The Reality of "Spend Down"
If you’re over the income limit but have massive medical bills, you might qualify for the Medically Needy program. This is essentially a "spend-down." Think of it like a deductible. If you make $2,000 but have $500 in monthly prescriptions, you "spend down" to the eligibility limit. It requires a lot of paperwork—receipts, bills, statements—but it saves lives for people with chronic conditions who find themselves in the "eligibility gap."
Actionable Next Steps
If you think your coverage is at risk, or if you're applying for the first time in 2026, here is exactly what you need to do:
- Download the District Direct Mobile App: It’s actually faster than the website for uploading pay stubs or lease agreements.
- Visit a Service Center if you're stuck: Sometimes you just need to talk to a human. The Anacostia Service Center (2100 Martin Luther King Ave SE) or the H Street Center (645 H St NE) are the heavy hitters. Go early—like, 7:30 AM early.
- Call DC Health Link (855-532-5465): If you’ve been told you earn too much for Medicaid, ask them specifically about the Healthy DC Plan. You might get the exact same benefits for $0 premium.
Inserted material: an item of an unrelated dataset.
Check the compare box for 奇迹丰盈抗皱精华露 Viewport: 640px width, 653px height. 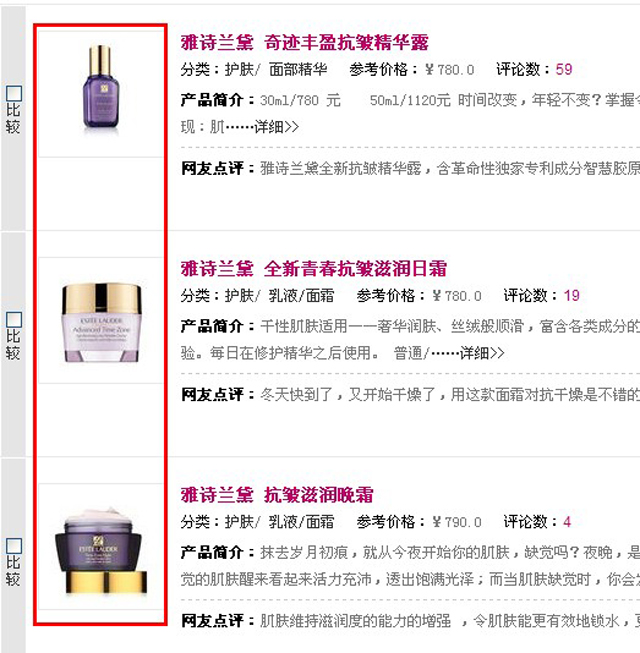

- Gather your "Proofs": You’ll need a DC driver’s license or lease, your last four pay stubs, and your social security number (if you have one). If you're non-MAGI (Senior/Disabled), you'll also need bank statements for the last three months.
The 2026 changes are a lot to digest, but the goal is to keep you covered in one way or another. Whether it’s through the new Healthy DC Plan or traditional Medicaid, the key is staying ahead of the deadlines and keeping your contact info current in the system.